BEGIN Supplied material

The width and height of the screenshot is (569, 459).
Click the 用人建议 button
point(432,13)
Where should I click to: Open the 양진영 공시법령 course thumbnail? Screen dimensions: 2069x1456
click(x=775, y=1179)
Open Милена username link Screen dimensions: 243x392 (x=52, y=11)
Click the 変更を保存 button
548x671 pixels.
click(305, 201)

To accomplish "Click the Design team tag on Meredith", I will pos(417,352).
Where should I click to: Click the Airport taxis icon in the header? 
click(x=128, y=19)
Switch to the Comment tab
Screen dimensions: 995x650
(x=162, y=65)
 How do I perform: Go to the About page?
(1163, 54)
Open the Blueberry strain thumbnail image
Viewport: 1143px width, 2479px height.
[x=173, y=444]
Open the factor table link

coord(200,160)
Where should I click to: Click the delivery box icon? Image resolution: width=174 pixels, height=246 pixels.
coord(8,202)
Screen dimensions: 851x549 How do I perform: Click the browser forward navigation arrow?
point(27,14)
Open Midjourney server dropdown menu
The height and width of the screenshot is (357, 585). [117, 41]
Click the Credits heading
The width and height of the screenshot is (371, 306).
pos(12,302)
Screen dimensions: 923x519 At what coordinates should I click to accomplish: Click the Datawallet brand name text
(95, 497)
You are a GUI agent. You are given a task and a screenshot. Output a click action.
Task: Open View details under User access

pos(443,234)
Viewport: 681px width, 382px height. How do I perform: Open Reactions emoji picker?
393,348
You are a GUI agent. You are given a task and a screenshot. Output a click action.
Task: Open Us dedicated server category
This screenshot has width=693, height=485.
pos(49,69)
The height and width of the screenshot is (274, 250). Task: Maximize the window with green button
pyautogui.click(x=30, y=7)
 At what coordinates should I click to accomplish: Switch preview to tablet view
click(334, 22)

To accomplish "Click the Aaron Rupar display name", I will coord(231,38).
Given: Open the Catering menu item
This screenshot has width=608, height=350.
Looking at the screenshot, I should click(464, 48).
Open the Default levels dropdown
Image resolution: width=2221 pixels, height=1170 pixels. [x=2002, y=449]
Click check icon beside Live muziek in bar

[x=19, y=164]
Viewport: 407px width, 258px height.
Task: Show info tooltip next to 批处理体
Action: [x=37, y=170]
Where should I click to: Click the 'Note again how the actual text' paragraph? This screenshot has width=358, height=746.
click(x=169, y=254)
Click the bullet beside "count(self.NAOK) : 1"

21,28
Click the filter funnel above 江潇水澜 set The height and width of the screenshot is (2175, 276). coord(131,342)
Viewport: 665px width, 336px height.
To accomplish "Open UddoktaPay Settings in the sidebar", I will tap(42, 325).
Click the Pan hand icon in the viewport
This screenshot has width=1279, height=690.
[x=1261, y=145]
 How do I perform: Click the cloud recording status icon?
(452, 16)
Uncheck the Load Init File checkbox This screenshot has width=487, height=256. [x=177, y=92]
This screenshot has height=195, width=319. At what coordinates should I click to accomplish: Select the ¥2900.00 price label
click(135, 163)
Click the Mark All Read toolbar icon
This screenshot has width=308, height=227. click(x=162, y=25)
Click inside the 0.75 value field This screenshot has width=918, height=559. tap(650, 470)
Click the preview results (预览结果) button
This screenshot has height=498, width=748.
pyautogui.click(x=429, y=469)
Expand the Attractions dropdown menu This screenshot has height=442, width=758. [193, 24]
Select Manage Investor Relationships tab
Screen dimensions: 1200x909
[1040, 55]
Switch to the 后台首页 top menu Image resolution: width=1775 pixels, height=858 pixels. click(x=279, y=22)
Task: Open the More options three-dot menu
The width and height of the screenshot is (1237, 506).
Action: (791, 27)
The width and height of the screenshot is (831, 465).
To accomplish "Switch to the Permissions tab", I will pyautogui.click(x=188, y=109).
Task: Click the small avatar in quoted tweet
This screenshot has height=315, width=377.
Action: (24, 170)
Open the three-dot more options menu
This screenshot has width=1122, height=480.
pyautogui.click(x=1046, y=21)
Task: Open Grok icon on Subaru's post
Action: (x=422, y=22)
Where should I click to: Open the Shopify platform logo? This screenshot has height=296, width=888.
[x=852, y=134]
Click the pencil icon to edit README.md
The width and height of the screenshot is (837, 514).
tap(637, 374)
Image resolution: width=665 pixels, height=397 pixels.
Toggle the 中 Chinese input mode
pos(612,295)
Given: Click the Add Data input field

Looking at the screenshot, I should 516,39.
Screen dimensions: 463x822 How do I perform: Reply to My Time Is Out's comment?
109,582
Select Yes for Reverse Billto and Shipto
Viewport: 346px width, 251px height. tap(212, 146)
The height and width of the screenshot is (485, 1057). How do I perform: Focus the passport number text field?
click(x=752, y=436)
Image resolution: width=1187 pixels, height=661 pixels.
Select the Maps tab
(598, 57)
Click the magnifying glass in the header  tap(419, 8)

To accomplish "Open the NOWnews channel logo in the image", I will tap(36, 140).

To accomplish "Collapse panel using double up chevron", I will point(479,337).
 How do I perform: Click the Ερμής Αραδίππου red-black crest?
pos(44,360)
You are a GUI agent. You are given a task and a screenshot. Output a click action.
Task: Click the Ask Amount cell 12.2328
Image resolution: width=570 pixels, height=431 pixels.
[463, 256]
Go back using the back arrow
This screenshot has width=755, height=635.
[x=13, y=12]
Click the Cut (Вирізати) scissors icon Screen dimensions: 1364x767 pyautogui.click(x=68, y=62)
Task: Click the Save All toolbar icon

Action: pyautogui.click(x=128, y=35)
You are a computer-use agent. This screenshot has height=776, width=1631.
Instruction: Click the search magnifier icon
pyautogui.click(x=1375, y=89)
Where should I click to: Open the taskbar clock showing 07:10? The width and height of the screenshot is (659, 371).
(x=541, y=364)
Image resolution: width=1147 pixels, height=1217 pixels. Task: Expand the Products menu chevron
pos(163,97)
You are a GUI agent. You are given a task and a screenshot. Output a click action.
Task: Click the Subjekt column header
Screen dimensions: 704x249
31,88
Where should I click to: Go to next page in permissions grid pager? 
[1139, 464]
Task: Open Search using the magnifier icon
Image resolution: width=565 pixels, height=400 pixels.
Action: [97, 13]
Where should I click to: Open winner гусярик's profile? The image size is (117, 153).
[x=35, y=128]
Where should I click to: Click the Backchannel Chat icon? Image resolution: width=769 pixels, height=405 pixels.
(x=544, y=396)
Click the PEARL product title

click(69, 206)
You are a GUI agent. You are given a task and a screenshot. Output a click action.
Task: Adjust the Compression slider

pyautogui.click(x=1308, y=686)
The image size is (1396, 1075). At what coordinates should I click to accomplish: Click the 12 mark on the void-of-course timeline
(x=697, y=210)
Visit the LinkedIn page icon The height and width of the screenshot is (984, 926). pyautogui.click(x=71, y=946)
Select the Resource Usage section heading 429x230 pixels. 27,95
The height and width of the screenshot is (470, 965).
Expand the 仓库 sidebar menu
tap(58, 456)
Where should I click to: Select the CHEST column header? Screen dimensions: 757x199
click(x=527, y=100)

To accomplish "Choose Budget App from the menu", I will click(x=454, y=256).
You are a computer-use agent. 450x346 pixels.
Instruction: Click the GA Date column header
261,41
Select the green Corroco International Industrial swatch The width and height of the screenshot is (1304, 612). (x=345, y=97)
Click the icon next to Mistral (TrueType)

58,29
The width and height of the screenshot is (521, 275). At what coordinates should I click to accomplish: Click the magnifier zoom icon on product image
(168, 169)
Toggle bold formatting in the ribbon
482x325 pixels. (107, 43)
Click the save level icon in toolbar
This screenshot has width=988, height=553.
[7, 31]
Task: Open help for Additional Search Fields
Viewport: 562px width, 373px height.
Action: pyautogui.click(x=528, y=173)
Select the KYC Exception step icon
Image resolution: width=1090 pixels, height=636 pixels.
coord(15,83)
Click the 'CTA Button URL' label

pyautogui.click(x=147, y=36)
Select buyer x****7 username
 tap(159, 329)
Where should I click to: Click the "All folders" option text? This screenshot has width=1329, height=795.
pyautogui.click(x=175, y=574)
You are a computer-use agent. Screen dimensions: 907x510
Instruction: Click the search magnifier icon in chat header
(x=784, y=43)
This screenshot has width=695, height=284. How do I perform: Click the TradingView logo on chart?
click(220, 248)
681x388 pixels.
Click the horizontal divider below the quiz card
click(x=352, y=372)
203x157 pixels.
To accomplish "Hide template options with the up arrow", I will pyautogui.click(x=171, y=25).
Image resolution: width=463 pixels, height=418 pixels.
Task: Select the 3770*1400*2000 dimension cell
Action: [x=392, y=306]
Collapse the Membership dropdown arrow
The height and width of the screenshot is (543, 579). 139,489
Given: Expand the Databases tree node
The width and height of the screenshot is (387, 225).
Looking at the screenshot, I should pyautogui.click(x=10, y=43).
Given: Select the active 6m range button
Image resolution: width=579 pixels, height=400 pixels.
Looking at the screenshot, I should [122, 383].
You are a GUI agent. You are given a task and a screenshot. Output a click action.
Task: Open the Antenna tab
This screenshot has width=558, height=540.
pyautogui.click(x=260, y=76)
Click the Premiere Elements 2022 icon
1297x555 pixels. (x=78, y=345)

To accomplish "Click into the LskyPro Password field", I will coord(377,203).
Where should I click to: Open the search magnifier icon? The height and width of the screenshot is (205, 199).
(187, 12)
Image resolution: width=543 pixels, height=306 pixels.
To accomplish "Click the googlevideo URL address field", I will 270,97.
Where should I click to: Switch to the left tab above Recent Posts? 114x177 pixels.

END Supplied material

Required task: Copy the rows above word for word, from the one containing "Select the green" through the one containing "The height and width of the screenshot is (543, 579).", including both of those rows.

Answer to this exercise:
Select the green Corroco International Industrial swatch The width and height of the screenshot is (1304, 612). (x=345, y=97)
Click the icon next to Mistral (TrueType)

58,29
The width and height of the screenshot is (521, 275). At what coordinates should I click to accomplish: Click the magnifier zoom icon on product image
(168, 169)
Toggle bold formatting in the ribbon
482x325 pixels. (107, 43)
Click the save level icon in toolbar
This screenshot has width=988, height=553.
[7, 31]
Task: Open help for Additional Search Fields
Viewport: 562px width, 373px height.
Action: pyautogui.click(x=528, y=173)
Select the KYC Exception step icon
Image resolution: width=1090 pixels, height=636 pixels.
coord(15,83)
Click the 'CTA Button URL' label

pyautogui.click(x=147, y=36)
Select buyer x****7 username
 tap(159, 329)
Where should I click to: Click the "All folders" option text? This screenshot has width=1329, height=795.
pyautogui.click(x=175, y=574)
You are a computer-use agent. Screen dimensions: 907x510
Instruction: Click the search magnifier icon in chat header
(x=784, y=43)
This screenshot has width=695, height=284. How do I perform: Click the TradingView logo on chart?
click(220, 248)
681x388 pixels.
Click the horizontal divider below the quiz card
click(x=352, y=372)
203x157 pixels.
To accomplish "Hide template options with the up arrow", I will pyautogui.click(x=171, y=25).
Image resolution: width=463 pixels, height=418 pixels.
Task: Select the 3770*1400*2000 dimension cell
Action: [x=392, y=306]
Collapse the Membership dropdown arrow
The height and width of the screenshot is (543, 579). 139,489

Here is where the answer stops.